Method steps may be performed by one or more programmable processors executing a computer program to perform functions by operating on input data and generating output. Method steps also may be performed by, and an apparatus may be implemented as, special purpose logic circuitry, e.g., an FPGA (field programmable gate array) or an ASIC (application-specific integrated circuit).
Processors suitable for the execution of a computer program include, by way of example, both general and special purpose microprocessors and any one or more processors of any kind of digital computer. Generally, a processor will receive instructions and data from a read-only memory or a random access memory or both. Elements of a computer may include at least one processor for executing instructions and one or more memory devices for storing instructions and data. Generally, a computer also may, or be operatively coupled to, receive data from or transfer data to, or both, one or more mass storage devices for storing data, e.g., magnetic, magneto-optical disks, or optical disks. Information carriers suitable for embodying computer program instructions and data include all forms of non-volatile memory, including by way of example semiconductor memory devices, e.g., EPROM, EEPROM, and flash memory devices; magnetic disks, e.g., internal hard disks or removable disks; magneto-optical disks; and CD-ROM and DVD-ROM disks. The processor and the memory may be supplemented by or incorporated in special purpose logic circuitry.

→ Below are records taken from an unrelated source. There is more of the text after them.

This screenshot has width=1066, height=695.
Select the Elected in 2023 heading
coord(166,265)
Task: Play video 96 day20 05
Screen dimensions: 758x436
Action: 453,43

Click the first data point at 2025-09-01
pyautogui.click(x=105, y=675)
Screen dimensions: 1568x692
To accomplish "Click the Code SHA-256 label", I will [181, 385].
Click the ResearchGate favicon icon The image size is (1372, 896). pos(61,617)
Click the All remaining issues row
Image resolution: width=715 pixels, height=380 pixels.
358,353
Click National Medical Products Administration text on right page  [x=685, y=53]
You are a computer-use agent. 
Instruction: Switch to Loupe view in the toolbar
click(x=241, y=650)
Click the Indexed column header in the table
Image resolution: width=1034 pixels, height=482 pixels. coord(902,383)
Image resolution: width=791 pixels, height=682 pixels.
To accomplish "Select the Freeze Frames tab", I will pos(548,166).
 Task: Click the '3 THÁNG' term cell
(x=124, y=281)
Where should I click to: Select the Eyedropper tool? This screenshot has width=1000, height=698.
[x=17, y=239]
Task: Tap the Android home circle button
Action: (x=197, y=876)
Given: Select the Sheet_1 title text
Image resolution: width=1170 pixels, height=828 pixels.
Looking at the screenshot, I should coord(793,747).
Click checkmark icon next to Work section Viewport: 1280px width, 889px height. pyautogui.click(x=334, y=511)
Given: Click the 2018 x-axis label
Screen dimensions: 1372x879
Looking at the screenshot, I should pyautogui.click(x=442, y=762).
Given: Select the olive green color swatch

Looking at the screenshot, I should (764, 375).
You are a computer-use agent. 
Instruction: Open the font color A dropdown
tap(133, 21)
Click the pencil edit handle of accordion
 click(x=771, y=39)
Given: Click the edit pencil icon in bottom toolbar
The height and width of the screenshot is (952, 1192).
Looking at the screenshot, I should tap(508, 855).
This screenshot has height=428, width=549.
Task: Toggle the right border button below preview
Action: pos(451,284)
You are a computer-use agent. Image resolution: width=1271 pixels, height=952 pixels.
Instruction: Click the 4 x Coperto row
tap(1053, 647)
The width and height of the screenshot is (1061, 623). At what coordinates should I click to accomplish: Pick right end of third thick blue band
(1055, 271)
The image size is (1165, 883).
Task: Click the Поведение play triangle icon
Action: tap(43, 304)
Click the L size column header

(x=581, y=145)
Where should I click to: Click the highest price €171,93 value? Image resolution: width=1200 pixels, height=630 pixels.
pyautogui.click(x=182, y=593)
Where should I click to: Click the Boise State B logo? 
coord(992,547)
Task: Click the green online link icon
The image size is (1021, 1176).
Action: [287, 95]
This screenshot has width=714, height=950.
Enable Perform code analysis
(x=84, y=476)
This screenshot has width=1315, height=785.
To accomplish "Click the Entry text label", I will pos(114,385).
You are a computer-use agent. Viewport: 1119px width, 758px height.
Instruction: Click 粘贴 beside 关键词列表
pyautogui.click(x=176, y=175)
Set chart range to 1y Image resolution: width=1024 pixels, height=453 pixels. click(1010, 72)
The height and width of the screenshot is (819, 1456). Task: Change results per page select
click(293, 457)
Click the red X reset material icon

To provide for interaction with a user, implementations may be implemented on a computer having a display device, e.g., a cathode ray tube (CRT) or liquid crystal display (LCD) monitor, for displaying information to the user and a keyboard and a pointing device, e.g., a mouse or a trackball, by which the user can provide input to the computer. Other kinds of devices can be used to provide for interaction with a user as well; for example, feedback provided to the user can be any form of sensory feedback, e.g., visual feedback, auditory feedback, or tactile feedback; and input from the user can be received in any form, including acoustic, speech, or tactile input.
Implementations may be implemented in a computing system that includes a back-end component, e.g., as a data server, or that includes a middleware component, e.g., an application server, or that includes a front-end component, e.g., a client computer having a graphical user interface or a Web browser through which a user can interact with an implementation, or any combination of such back-end, middleware or front-end components. Components may be interconnected by any form or medium of digital data communication, e.g., a communication network. Examples of communication networks include a local area network (LAN) and a wide area network (WAN), e.g., the Internet.
While certain features of the described implementations have been illustrated as described herein, many modifications, substitutions, changes, and equivalents will now occur to those skilled in the art. It is, therefore, to be understood that the appended claims are intended to cover all such modifications and changes as fall within the scope of the embodiments.